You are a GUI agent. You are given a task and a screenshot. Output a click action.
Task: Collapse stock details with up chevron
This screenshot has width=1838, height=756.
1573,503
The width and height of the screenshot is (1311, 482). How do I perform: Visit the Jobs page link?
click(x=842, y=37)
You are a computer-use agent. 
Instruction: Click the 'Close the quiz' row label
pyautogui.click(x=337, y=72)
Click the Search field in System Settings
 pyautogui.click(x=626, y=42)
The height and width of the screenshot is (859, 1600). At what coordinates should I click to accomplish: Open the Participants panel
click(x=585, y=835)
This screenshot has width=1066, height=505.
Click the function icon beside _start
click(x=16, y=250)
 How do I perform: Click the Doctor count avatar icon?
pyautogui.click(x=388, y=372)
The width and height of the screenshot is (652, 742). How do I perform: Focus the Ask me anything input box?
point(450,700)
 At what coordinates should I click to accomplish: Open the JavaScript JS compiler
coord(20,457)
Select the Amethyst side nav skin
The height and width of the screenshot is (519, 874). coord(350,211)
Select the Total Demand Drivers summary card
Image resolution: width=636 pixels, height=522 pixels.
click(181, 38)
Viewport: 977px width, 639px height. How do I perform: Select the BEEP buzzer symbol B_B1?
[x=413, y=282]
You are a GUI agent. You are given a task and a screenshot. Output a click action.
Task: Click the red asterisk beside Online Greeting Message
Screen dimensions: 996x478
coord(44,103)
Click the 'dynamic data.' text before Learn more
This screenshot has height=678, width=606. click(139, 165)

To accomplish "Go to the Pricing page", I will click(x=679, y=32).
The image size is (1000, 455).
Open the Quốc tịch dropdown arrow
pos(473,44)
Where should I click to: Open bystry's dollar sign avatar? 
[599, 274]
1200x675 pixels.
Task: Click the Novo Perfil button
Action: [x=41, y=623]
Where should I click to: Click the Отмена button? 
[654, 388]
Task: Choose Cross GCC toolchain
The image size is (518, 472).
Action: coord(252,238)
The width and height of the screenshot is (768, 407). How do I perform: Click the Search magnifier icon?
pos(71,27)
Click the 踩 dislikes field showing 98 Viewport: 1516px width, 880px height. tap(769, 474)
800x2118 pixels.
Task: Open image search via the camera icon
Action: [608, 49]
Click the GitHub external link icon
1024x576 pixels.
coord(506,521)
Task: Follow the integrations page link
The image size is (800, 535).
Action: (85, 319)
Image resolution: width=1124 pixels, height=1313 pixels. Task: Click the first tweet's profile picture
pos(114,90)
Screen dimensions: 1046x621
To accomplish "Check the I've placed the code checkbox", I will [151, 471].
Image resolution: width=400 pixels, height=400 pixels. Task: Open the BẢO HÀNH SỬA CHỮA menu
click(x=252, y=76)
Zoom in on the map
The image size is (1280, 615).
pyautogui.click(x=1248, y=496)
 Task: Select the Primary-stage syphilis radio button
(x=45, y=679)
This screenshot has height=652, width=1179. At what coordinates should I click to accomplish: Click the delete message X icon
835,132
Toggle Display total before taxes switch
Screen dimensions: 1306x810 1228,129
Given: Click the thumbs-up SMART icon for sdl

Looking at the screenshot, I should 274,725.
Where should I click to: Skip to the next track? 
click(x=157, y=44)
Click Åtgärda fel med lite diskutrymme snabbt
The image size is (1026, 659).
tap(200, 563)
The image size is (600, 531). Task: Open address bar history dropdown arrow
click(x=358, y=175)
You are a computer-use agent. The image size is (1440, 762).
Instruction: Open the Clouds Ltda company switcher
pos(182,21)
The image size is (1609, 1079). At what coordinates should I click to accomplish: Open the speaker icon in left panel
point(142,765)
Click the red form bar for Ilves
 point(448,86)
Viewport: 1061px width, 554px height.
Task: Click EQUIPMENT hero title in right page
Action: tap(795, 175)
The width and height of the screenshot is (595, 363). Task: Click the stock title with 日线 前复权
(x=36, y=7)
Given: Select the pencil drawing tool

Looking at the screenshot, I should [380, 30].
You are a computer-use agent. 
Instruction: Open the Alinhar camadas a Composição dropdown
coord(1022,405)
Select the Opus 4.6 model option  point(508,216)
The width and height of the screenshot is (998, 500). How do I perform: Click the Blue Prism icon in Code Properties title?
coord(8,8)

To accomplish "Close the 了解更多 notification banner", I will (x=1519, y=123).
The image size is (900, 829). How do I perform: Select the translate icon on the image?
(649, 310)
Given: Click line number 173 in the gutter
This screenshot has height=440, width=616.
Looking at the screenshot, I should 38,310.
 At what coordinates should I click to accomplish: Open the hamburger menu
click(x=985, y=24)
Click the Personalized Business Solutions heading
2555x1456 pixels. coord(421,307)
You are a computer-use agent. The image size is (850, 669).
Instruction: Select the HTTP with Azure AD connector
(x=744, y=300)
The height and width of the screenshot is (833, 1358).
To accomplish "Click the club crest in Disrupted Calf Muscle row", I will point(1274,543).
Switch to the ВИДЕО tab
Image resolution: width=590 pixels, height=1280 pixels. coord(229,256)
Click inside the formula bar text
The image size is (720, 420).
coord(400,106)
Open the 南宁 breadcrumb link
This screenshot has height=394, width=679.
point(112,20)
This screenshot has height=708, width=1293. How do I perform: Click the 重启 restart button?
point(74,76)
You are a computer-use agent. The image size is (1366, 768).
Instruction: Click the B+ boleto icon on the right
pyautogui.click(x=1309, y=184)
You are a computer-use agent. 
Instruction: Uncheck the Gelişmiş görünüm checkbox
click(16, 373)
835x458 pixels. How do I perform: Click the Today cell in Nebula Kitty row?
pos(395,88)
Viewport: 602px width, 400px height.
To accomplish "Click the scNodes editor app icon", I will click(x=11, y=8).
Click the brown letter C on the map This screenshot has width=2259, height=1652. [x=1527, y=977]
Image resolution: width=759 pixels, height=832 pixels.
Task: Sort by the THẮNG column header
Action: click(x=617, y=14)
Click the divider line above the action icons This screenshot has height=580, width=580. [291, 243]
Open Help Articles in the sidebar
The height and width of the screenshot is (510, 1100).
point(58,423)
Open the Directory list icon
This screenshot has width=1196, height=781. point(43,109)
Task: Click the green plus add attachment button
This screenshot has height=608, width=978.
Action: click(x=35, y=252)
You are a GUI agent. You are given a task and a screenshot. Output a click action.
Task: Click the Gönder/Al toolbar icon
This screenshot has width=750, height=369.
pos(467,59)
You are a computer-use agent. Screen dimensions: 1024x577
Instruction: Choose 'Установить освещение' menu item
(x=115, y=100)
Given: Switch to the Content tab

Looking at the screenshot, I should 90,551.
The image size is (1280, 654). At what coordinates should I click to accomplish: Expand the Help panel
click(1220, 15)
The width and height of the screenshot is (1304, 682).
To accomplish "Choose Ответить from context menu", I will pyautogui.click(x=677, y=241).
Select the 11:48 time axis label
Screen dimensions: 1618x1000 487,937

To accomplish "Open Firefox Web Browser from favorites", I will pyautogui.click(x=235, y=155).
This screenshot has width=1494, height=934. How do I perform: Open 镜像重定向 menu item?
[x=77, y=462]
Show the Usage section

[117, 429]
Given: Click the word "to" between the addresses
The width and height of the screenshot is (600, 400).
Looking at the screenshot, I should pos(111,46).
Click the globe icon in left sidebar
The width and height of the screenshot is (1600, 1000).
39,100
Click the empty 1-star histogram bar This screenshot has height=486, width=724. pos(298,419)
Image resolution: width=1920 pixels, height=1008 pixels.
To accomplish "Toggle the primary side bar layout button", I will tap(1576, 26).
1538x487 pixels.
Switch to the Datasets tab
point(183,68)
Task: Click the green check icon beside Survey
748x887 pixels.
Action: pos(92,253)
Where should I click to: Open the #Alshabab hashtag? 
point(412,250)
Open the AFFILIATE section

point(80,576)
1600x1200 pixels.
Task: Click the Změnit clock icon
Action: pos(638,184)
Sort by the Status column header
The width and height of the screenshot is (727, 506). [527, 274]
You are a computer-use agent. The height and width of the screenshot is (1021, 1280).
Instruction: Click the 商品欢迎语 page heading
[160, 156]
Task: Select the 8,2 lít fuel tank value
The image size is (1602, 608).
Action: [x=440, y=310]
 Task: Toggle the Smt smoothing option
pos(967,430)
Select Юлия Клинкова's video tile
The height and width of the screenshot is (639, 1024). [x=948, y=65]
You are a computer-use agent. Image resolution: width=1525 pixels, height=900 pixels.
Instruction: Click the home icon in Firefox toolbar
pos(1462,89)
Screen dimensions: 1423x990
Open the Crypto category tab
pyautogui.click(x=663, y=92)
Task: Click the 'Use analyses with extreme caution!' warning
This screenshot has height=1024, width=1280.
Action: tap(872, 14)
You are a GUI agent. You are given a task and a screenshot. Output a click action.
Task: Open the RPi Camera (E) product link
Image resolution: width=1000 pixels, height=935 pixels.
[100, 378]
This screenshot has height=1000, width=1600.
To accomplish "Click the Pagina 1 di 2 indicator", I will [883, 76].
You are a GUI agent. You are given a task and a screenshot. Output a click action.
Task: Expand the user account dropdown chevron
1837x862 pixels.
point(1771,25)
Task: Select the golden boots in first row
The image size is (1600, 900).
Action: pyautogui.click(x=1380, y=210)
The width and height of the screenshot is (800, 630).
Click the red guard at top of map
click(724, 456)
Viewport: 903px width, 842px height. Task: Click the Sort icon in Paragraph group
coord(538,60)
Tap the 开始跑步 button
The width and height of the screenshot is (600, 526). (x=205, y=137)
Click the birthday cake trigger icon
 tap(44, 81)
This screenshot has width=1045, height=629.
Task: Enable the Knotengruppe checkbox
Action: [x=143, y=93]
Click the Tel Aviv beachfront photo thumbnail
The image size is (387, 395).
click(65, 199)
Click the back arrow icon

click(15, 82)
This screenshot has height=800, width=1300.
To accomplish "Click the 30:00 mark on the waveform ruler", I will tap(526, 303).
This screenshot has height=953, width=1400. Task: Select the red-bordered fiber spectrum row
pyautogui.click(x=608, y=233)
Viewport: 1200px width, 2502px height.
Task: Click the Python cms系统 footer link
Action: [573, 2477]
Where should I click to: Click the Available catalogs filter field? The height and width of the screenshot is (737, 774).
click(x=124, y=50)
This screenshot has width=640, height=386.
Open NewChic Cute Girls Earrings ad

# [Task description]
Would you retype the lines above from the one with "The width and height of the screenshot is (1311, 482)." down to the one with "This screenshot has width=1066, height=505.", word for word, both ends included and no other lines?

# [Task output]
The width and height of the screenshot is (1311, 482). How do I perform: Visit the Jobs page link?
click(x=842, y=37)
You are a computer-use agent. 
Instruction: Click the 'Close the quiz' row label
pyautogui.click(x=337, y=72)
Click the Search field in System Settings
 pyautogui.click(x=626, y=42)
The height and width of the screenshot is (859, 1600). At what coordinates should I click to accomplish: Open the Participants panel
click(x=585, y=835)
This screenshot has width=1066, height=505.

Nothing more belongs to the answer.